Intertwined with the cruelty and hatred of these people was a grace and dignity I had never known in New Jersey. Unlike the north these folks didn’t seem to be going anywhere: they were born here and they would die here. Their sense of belonging to a place and time seemed to give them a sense of leisure to live life in the present moment— but a leisure that always existed in the shadow of a tragic past.

Most white people who experienced the legacy of racism in the Old South, now openly renounce it as an evil system. They never thought of themselves as evil people, only pawns caught up in the system. It was all beyond their control or influence. The same can be said for any number of social conventions, once accepted, that we now abhor: slavery, racism, child labor, genocide, colonialism, torture.

I realize that most people, black and white, just accepted the racism of the old South the way I and my fellow students accepted our licks. Social conventions, both good and evil are very powerful forces; but beyond a system of injustice is the inescapable fact of individual moral blindness. These evils were not subtle or hidden. They were clearly present, and yet most people simply chose not to see them. This is the lesson to be learned.

We should celebrate the great moral battles of the civil rights movement, but the heroism of Martin Luther King consisted in his challenging the moral blindness of his day not the easy target of yesterday. In the last years of his life Dr. King began to see the nation’s next moral challenges were war and economic injustice.
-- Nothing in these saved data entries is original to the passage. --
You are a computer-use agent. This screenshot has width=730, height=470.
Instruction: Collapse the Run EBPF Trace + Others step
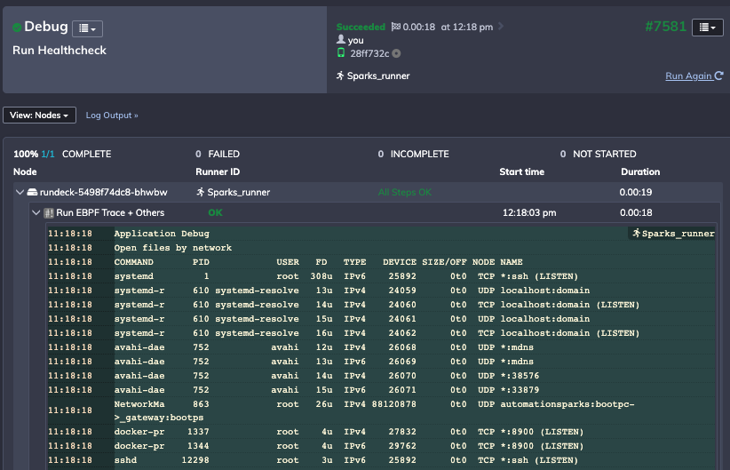pos(36,213)
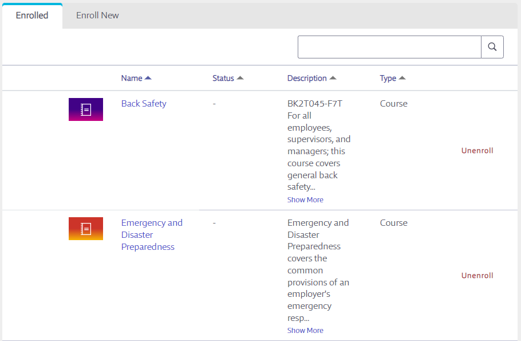The image size is (521, 341).
Task: Sort by Description using its arrow
Action: pyautogui.click(x=333, y=78)
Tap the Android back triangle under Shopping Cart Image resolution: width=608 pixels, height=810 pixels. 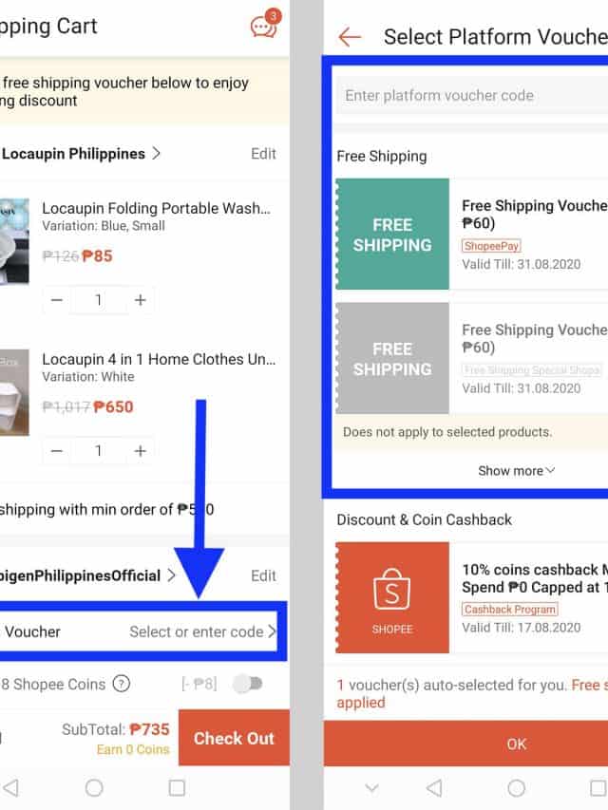coord(10,788)
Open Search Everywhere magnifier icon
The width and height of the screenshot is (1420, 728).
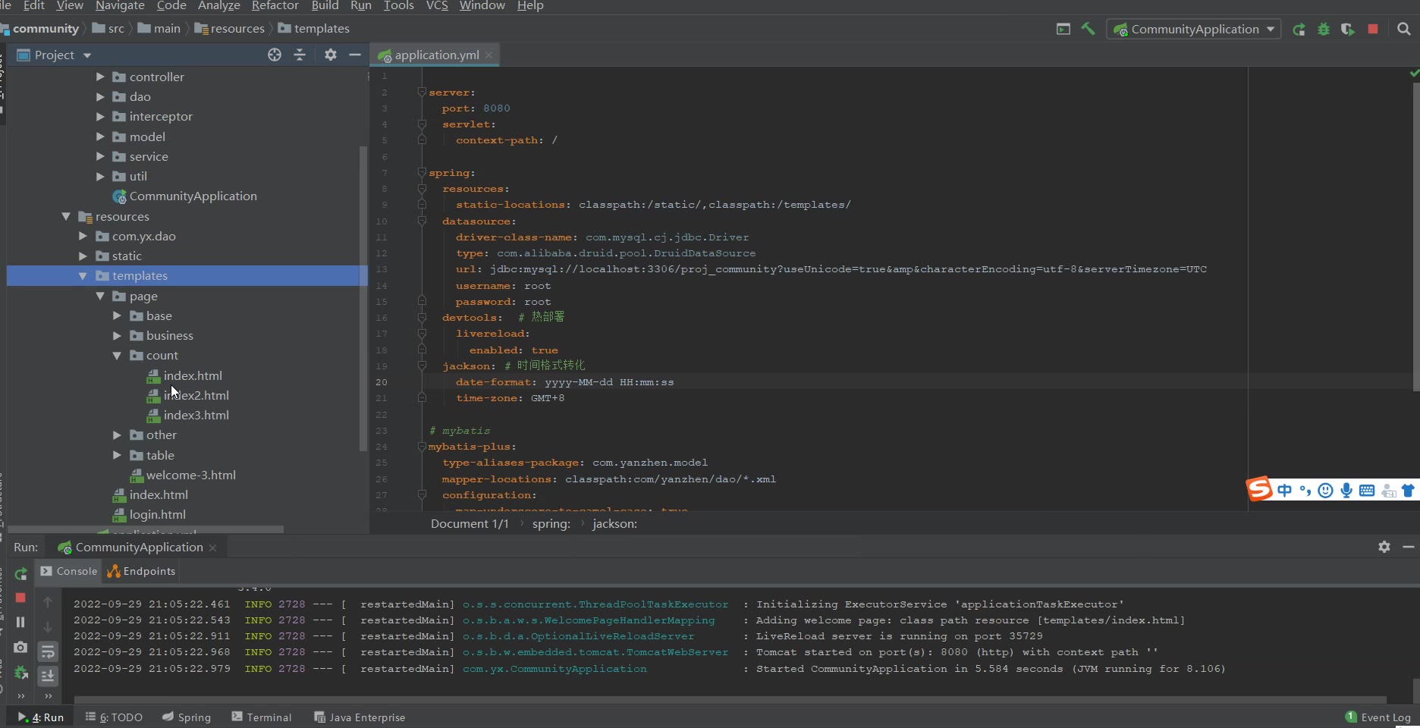coord(1404,29)
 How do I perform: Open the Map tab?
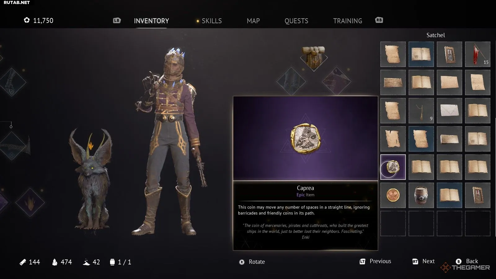[x=253, y=21]
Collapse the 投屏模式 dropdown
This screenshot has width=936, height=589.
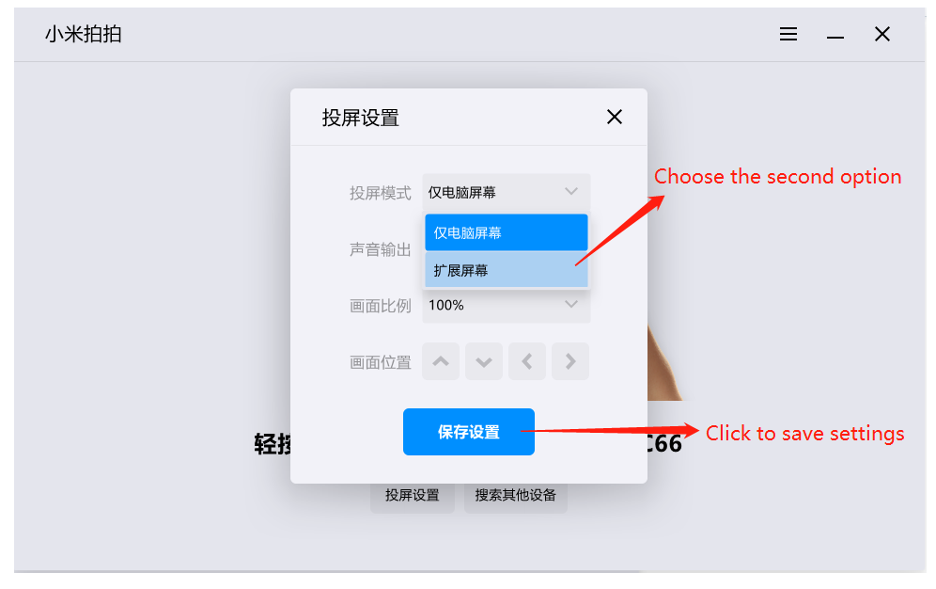(x=507, y=192)
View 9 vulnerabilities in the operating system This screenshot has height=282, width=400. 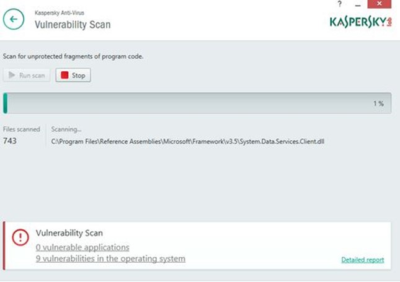[x=110, y=258]
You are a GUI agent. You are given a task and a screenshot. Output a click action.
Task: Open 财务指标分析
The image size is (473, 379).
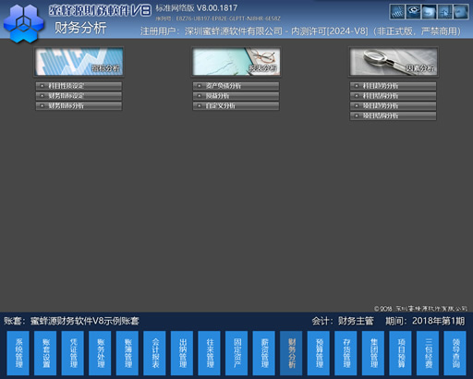[x=79, y=106]
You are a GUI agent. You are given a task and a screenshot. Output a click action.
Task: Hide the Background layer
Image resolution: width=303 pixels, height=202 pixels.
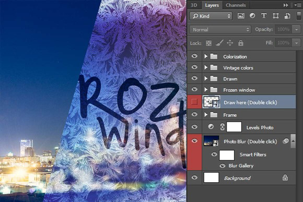194,177
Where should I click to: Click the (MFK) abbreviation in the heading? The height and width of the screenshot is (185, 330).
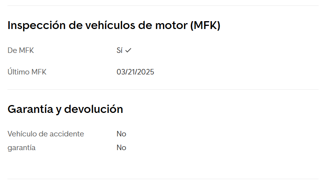205,26
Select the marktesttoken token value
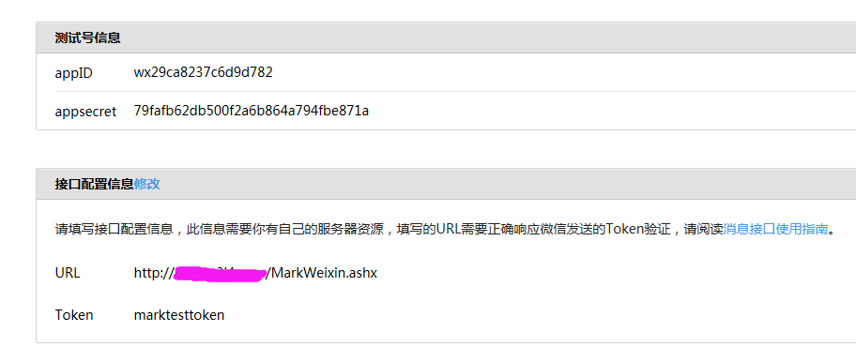856x362 pixels. 179,315
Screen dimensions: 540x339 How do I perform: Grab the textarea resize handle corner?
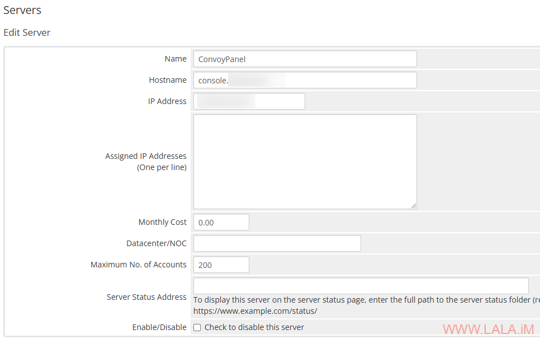tap(414, 206)

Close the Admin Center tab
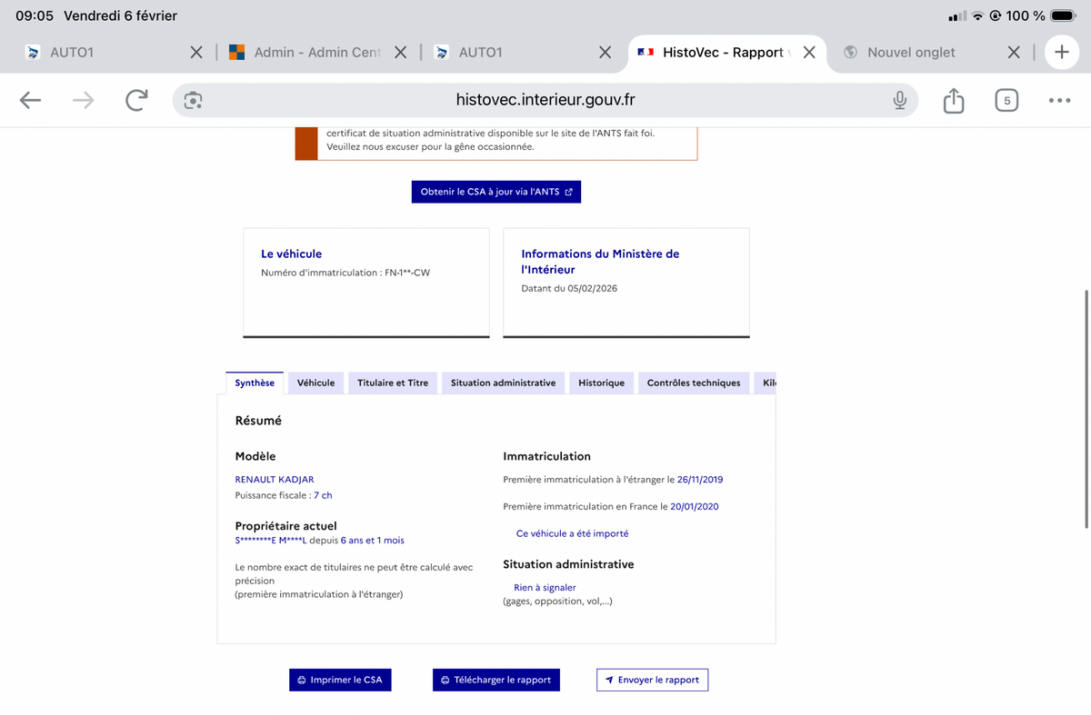(x=400, y=53)
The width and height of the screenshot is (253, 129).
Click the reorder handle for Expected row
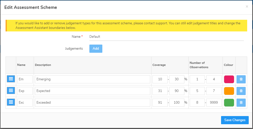pyautogui.click(x=11, y=90)
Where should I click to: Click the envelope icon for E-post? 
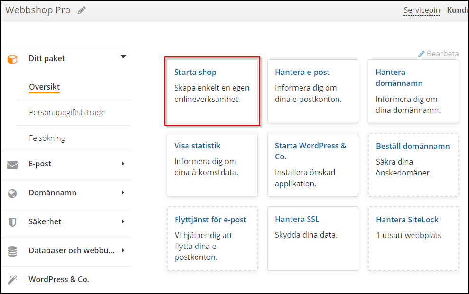click(x=12, y=165)
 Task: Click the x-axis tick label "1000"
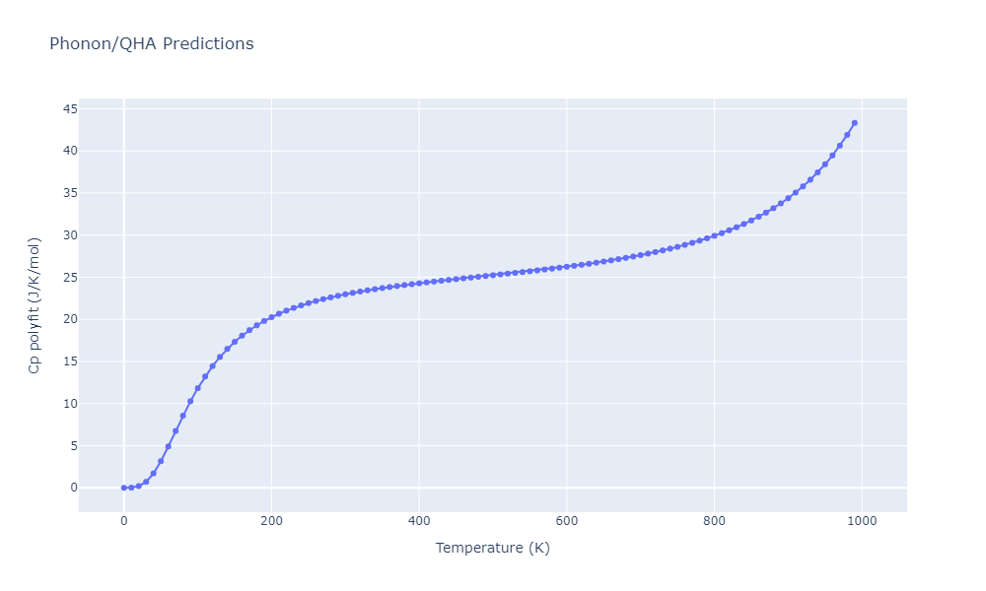862,521
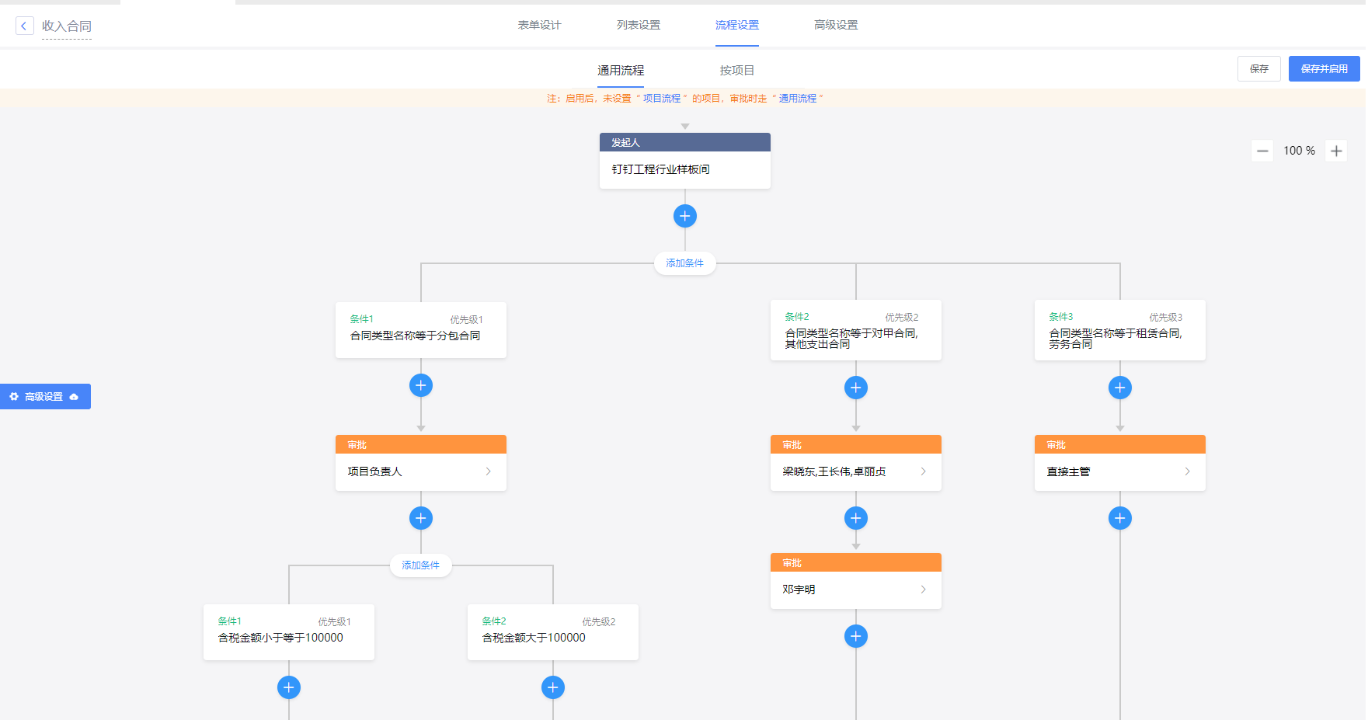Click plus button below 发起人 node

pos(684,216)
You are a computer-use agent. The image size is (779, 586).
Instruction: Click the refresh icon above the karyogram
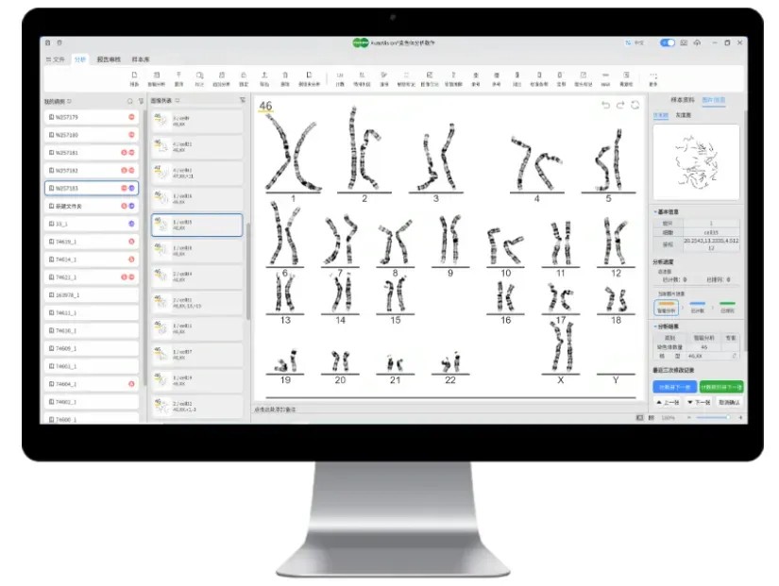[x=635, y=105]
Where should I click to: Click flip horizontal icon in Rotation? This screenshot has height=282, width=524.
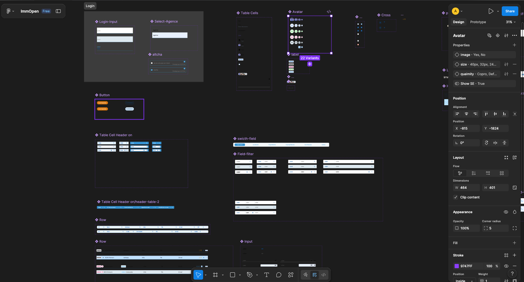pyautogui.click(x=495, y=143)
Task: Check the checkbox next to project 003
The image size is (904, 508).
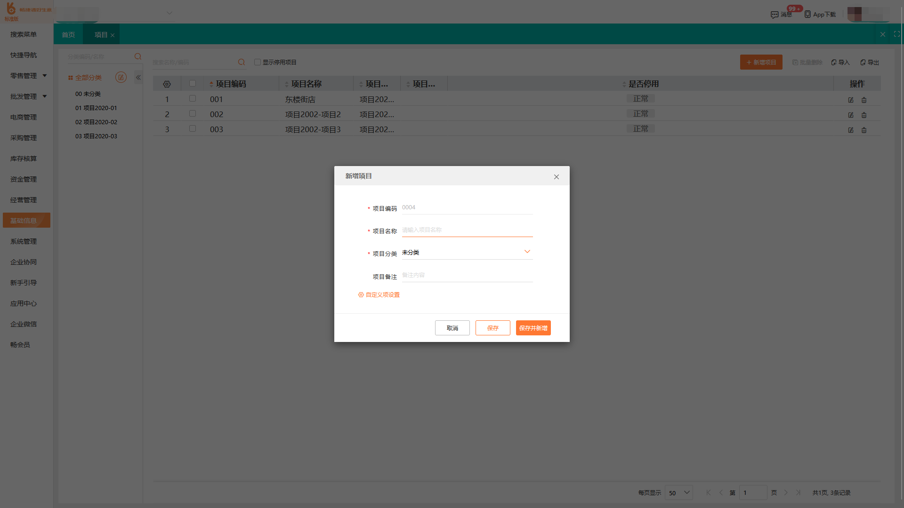Action: point(193,128)

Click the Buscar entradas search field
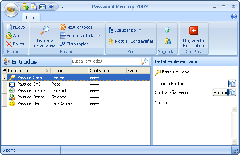(x=106, y=61)
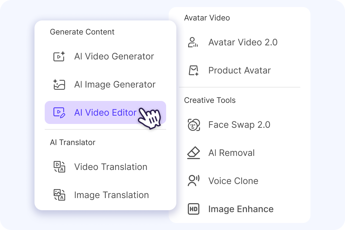Choose Video Translation from the menu
Image resolution: width=345 pixels, height=230 pixels.
click(111, 167)
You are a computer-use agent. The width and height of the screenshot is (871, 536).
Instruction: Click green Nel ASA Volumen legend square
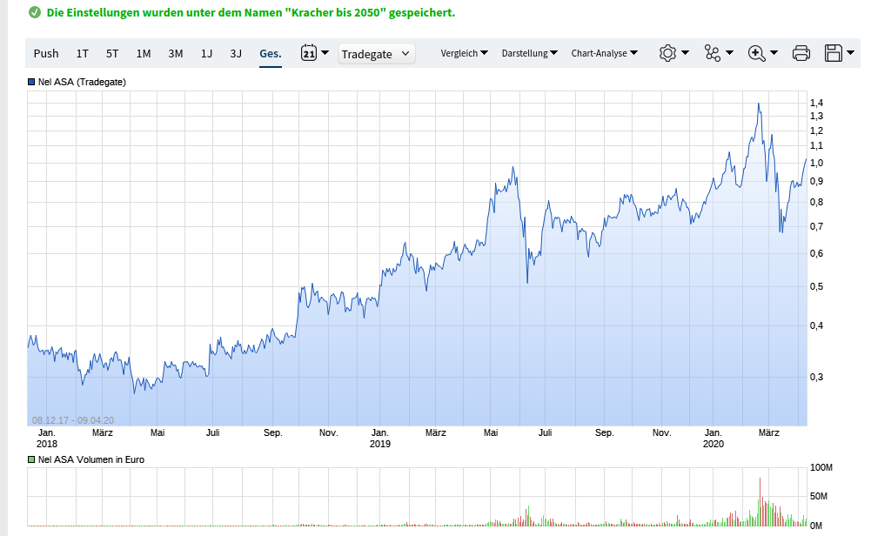coord(31,459)
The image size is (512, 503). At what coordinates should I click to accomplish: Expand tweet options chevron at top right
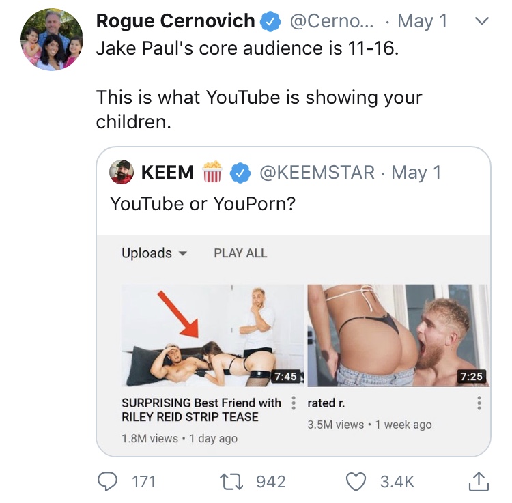tap(482, 21)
This cost him many supporters, and we can only speculate what might have happened had he lived his full life to pursue these battles.

If we sincerely want to honor the man, then let us singly and as a community renew our dedication to removing the moral blinders that obscure the social evils in our midst. These are the every day injustices that benefit some of us, but at a very high cost to others. We will instinctively rationalize the necessity of these injustices in the name of security, or efficiency, or freedom and yet someday in the future our children and our grandchildren will look back upon these times and say, “How could they ever let that happen?”